Let us define a new variable, $$u$$, to simplify the expression. We choose $$u$$ to be the inner function whose derivative is also present in the integrand. In this case, let $$u = \ln x$$.

Next, we need to find the differential $$du$$ in terms of $$dx$$. We differentiate both sides of $$u = \ln x$$ with respect to $$x$$:

$$\frac{du}{dx} = \frac{1}{x}$$

To express $$du$$ directly, we can multiply both sides by $$dx$$: $$du = \frac{1}{x} dx$$.

**step4** Rewriting the Integral in Terms of u

Now, we substitute $$u$$ and $$du$$ into the original integral. The original integral is written as $$\int \frac{(\ln x)^{2}}{x} d x$$.

We can rewrite this expression to clearly show the parts that will be substituted: $$\int (\ln x)^{2} \cdot \left(\frac{1}{x} d x\right)$$.

By substituting $$u = \ln x$$ and $$du = \frac{1}{x} dx$$, the integral transforms into a simpler form:

$$\int u^{2} d u$$

**step5** Integrating with Respect to u

We now need to evaluate the integral $$\int u^{2} d u$$. This is a basic power rule integral. The power rule for integration states that for any real number $$n$$ not equal to $$-1$$, the integral of $$t^n$$ with respect to $$t$$ is $$\frac{t^{n+1}}{n+1} + C$$.

In our integral, $$t=u$$ and $$n=2$$. Applying the power rule:

$$\int u^{2} d u = \frac{u^{2+1}}{2+1} + C$$

This simplifies to: $$\frac{u^{3}}{3} + C$$.
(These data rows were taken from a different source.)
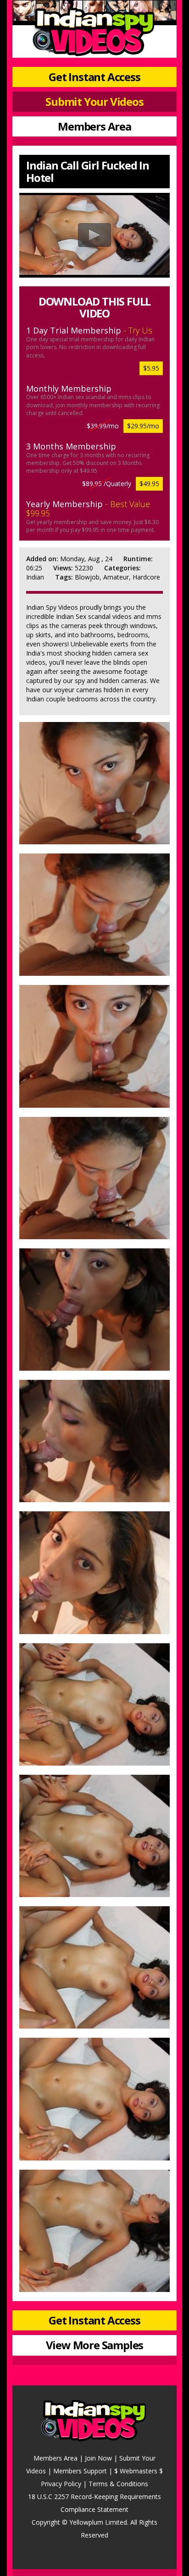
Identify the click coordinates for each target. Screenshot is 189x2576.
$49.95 (149, 483)
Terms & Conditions (118, 2483)
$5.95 (151, 368)
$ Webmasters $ (138, 2471)
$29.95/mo (143, 425)
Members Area (94, 126)
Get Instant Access (94, 76)
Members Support (80, 2471)
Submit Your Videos (94, 101)
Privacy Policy (61, 2483)
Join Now (98, 2458)
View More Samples (95, 2344)
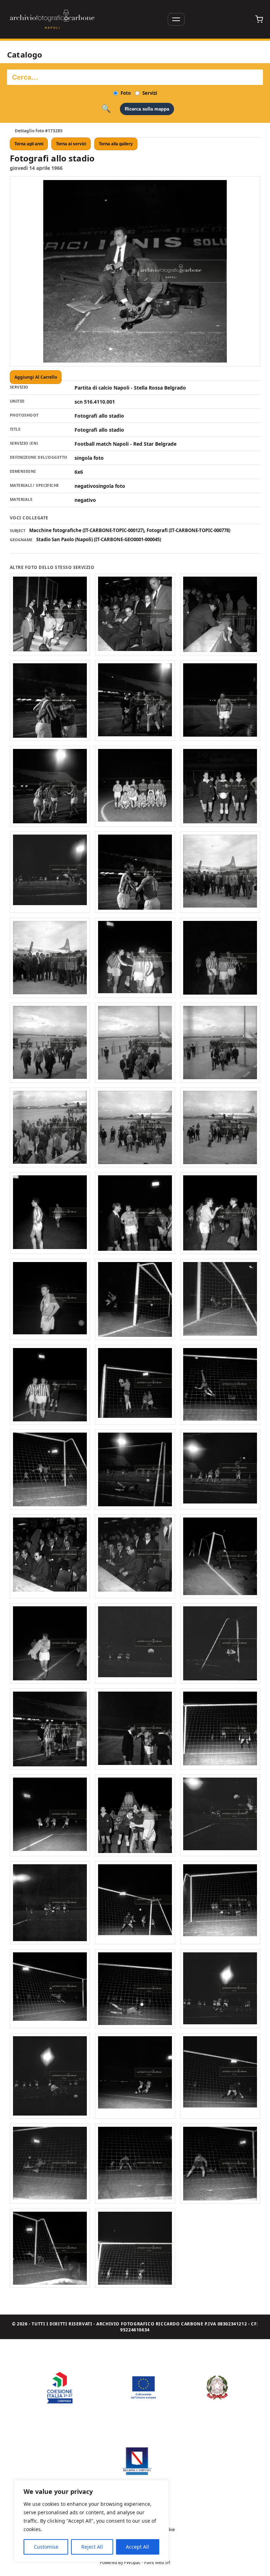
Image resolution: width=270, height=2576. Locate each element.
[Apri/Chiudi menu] (176, 19)
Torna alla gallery (116, 143)
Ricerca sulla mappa (147, 109)
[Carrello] (259, 19)
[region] (91, 2521)
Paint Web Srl (157, 2562)
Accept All (137, 2546)
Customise (46, 2546)
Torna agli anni (28, 143)
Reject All (92, 2546)
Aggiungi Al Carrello (35, 377)
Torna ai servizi (71, 143)
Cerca (106, 109)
**step6** Substituting Back to the Original Variable

The final step is to express our result in terms of the original variable, $$x$$. We do this by substituting back $$u = \ln x$$ into the expression we found in the previous step.

Substituting $$\ln x$$ for $$u$$ in $$\frac{u^{3}}{3} + C$$, we get:

$$\frac{(\ln x)^{3}}{3} + C$$

**step7** Final Answer

The indefinite integral of $$\frac{(\ln x)^{2}}{x}$$ is $$\frac{(\ln x)^{3}}{3} + C$$.